When the awkward metal grab breaches the surface, Bruce recognizes immediately that the mud sample is too small, falling well short of the 15-centimeter minimum needed to compute the benthic index of biotic integrity (B-IBI). He turns to Llanso and tells him that they'll have to take an additional sample at that station. The instrument again falls quickly to the Patapsco River's mucky bottom.

The benthic index scores the health of the soft sediment benthos on a scale from 1 to 5, with scores greater than 3 indicating good habitat quality. The index compares each site to a set of reference values expected under undegraded conditions in similar habitat types. These metrics include species abundance, biomass, and diversity, as well as the percentage of pollution-indicative and pollution-sensitive groups of animals.

The metal grab surfaces again.
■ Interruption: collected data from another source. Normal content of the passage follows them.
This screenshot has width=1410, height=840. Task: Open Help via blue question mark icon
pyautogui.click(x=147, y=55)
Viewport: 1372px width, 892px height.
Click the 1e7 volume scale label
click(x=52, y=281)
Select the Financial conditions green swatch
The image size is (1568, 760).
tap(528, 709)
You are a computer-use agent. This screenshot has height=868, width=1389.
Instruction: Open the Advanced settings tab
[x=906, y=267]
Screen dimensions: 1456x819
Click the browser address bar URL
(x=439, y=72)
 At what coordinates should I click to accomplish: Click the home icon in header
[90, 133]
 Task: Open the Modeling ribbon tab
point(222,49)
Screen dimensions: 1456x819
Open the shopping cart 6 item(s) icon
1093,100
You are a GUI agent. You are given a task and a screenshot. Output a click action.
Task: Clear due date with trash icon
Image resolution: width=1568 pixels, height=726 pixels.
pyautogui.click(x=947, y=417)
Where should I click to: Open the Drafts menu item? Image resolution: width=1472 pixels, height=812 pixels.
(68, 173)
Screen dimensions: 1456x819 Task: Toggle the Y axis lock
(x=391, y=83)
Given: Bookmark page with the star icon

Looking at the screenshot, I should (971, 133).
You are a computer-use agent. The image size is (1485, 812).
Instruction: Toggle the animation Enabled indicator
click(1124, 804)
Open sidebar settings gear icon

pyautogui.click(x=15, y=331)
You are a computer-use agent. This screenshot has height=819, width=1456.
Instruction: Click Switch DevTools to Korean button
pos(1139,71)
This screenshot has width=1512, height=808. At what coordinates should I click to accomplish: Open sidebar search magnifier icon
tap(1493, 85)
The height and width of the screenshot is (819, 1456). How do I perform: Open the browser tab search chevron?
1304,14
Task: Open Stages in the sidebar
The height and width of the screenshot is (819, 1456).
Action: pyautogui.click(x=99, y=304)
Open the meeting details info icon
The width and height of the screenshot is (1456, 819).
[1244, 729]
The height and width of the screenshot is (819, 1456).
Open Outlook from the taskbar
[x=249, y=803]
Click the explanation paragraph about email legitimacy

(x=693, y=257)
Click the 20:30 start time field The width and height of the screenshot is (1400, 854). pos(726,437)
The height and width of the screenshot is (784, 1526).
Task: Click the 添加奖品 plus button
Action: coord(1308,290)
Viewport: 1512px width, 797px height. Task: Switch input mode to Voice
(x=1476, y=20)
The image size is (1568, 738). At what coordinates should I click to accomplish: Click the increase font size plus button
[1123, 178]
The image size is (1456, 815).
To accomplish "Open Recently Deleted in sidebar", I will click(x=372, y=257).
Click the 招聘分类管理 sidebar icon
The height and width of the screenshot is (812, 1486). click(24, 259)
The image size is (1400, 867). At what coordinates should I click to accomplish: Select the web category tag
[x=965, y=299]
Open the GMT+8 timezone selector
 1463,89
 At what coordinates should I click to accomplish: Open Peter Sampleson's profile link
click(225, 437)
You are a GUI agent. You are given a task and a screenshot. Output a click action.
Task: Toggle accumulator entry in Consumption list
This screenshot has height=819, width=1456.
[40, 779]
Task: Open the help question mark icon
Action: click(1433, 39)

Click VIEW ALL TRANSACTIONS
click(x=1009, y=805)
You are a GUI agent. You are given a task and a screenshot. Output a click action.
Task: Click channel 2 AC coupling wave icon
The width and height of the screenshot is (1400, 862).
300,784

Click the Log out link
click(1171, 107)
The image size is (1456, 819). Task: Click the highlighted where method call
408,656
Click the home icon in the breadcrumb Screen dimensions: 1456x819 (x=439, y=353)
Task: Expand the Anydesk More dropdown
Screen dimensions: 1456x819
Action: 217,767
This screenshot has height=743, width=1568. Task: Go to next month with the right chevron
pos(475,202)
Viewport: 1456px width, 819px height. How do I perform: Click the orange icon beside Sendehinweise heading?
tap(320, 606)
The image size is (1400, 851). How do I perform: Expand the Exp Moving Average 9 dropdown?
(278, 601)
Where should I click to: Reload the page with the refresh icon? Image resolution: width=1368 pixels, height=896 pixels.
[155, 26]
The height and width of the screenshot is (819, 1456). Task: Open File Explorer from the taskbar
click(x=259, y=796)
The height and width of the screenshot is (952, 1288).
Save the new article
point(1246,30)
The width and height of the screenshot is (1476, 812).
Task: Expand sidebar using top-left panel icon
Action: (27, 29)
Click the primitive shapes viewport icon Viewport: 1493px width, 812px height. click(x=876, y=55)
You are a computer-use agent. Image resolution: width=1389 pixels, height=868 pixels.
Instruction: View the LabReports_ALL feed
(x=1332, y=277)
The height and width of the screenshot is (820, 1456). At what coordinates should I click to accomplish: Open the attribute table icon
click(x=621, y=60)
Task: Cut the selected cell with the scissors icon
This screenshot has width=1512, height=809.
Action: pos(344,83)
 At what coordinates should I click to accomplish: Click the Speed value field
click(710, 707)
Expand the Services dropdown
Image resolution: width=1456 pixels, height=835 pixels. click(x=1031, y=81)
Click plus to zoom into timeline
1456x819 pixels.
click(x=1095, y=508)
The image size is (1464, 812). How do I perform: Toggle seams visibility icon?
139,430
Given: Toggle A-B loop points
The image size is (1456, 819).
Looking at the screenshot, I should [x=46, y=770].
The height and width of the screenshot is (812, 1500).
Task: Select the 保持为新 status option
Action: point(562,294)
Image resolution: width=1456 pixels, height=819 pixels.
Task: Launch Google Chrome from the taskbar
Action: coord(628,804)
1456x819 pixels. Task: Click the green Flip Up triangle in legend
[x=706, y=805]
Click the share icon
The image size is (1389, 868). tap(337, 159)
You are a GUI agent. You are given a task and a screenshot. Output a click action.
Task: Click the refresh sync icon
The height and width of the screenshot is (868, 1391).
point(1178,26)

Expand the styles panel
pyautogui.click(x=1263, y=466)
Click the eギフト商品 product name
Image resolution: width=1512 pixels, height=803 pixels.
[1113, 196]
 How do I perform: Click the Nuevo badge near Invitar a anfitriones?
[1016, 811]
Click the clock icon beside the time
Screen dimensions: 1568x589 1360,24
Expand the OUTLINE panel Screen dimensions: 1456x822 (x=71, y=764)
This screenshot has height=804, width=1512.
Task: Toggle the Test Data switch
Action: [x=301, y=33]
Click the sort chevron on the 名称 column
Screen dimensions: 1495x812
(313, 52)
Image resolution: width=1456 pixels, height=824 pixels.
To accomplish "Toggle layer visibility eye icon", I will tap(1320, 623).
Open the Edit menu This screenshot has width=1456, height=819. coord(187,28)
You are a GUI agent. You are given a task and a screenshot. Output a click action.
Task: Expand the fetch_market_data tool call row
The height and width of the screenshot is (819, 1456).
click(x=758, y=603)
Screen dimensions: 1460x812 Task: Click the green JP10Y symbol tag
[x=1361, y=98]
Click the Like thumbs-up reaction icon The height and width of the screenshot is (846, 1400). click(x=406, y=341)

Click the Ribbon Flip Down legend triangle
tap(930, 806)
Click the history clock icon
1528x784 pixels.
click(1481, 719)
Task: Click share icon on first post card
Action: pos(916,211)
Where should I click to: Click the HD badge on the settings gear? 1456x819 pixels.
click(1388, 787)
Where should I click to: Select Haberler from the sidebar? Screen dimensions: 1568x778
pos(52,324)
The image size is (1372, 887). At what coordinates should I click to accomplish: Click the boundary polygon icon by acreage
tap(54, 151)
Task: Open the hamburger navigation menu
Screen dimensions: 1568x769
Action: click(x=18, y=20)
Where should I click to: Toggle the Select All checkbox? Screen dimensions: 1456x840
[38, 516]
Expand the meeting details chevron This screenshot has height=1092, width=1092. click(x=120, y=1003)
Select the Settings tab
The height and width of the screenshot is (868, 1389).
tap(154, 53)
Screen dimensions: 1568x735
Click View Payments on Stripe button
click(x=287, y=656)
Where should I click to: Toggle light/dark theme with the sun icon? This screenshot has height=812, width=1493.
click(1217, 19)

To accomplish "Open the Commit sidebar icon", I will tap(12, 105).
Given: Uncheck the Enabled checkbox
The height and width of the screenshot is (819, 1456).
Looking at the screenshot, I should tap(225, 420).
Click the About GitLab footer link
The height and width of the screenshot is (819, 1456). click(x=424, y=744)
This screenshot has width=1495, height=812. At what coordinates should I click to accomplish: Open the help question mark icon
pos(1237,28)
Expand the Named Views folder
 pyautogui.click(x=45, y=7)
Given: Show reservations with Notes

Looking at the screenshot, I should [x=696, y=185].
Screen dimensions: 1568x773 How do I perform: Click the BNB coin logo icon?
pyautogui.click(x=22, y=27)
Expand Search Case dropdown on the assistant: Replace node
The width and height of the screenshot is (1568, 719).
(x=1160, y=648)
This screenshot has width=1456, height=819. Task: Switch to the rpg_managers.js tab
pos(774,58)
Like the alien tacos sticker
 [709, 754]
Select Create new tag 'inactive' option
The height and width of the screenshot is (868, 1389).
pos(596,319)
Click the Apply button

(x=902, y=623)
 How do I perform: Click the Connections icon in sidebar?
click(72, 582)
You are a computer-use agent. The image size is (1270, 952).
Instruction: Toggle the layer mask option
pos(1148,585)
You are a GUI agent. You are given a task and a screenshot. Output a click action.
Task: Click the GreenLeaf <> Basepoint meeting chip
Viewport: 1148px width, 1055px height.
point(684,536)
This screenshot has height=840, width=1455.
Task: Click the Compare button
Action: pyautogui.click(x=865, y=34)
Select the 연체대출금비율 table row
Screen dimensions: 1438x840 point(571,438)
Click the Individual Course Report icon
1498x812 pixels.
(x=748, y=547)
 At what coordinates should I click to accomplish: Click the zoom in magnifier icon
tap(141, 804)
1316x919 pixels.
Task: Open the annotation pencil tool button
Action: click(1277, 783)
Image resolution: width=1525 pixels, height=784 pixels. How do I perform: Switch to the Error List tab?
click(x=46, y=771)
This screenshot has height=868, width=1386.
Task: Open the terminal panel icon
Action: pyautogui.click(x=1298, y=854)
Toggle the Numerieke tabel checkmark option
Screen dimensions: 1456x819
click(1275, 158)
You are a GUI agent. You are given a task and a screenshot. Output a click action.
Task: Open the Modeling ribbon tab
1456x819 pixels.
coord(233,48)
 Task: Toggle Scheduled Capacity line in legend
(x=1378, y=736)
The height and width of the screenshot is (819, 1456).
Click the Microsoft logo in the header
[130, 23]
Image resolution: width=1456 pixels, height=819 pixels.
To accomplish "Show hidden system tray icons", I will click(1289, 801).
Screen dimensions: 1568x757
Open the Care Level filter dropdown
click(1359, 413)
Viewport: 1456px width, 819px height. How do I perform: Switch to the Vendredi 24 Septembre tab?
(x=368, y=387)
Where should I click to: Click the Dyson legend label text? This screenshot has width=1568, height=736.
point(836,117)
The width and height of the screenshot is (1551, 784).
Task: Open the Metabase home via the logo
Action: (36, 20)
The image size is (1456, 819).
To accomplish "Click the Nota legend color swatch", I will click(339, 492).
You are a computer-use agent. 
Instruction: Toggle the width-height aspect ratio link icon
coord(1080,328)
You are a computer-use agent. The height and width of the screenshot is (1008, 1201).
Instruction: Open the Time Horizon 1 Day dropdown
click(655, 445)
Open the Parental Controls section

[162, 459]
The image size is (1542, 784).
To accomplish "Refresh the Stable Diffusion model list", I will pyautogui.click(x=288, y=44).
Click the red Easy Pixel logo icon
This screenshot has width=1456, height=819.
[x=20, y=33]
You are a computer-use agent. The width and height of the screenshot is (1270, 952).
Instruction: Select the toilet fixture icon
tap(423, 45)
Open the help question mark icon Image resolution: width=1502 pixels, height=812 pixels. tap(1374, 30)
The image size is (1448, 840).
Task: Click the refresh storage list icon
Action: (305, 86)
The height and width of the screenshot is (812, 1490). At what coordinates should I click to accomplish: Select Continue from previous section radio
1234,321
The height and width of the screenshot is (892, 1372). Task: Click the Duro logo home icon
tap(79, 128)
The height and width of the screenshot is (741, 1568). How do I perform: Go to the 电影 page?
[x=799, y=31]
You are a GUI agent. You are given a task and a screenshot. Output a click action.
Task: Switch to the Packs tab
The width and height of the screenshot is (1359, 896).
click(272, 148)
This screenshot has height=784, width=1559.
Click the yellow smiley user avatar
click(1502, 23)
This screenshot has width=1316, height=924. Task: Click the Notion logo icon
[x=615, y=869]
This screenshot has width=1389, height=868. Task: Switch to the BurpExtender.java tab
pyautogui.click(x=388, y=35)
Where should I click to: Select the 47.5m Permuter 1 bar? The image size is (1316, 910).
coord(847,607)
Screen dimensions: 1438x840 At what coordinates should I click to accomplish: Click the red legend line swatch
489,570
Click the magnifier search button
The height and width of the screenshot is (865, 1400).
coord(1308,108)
This time the mud sample measures large enough to count for the index calculation so Bruce dumps it onto a large mesh sieve. Jet-black sediment splashes Llanso's overalls and spatters his glasses, sending up a noxious whiff of rotten eggs. Llanso stores a small amount of mud in plastic sample bags for later analysis and washes the rest through the sieve, leaving behind only bigger particles. Aside from a few empty clamshells and a couple of polychaete worms, the sediment from this polluted part of the Patapsco harbors little life.

The mud from station 201 represents one of 27 sites in Maryland that are sampled each spring and summer to identify long-term trends in the condition of particular places over time. Later in the summer, the monitoring program also takes samples from a set of sites selected randomly each year. These so-called probability-based samples, 150 in Maryland and 100 in Virginia, help estimate the area of the estuary with benthic communities that meet or fail to meet the Bay Program's goal of a benthic index score of 3 or above for every site sampled.

So how is the Bay's benthos doing? Not well. Reports from 2006 indicate one of the worst years for benthic community condition on record. The Upper Bay and lower Eastern Shore measured fairly healthy, but the mainstem of the Bay, the Patapsco and Back rivers, the lower Western Shore, and the Potomac and Choptank rivers all received failing grades. Overall, 59 percent of the tidal Chesapeake Bay bottom failed to meet established restoration goals. And no signs suggest that 2007 will rate much better.

An unhealthy benthos means an unhealthy Bay, even if worms, clams, and insect larvae fly under most people's radars. Luckily, the reverse may also prove true. Improving the integrity of life on the bottom, by reducing the flow of nutrients and other pollutants into the water, might jumpstart a cascade of improvements — less algae, clearer water, more underwater grasses. "Save the Benthos" might not make a slogan catchy enough for bumper stickers, but it could prove critical to saving the Bay.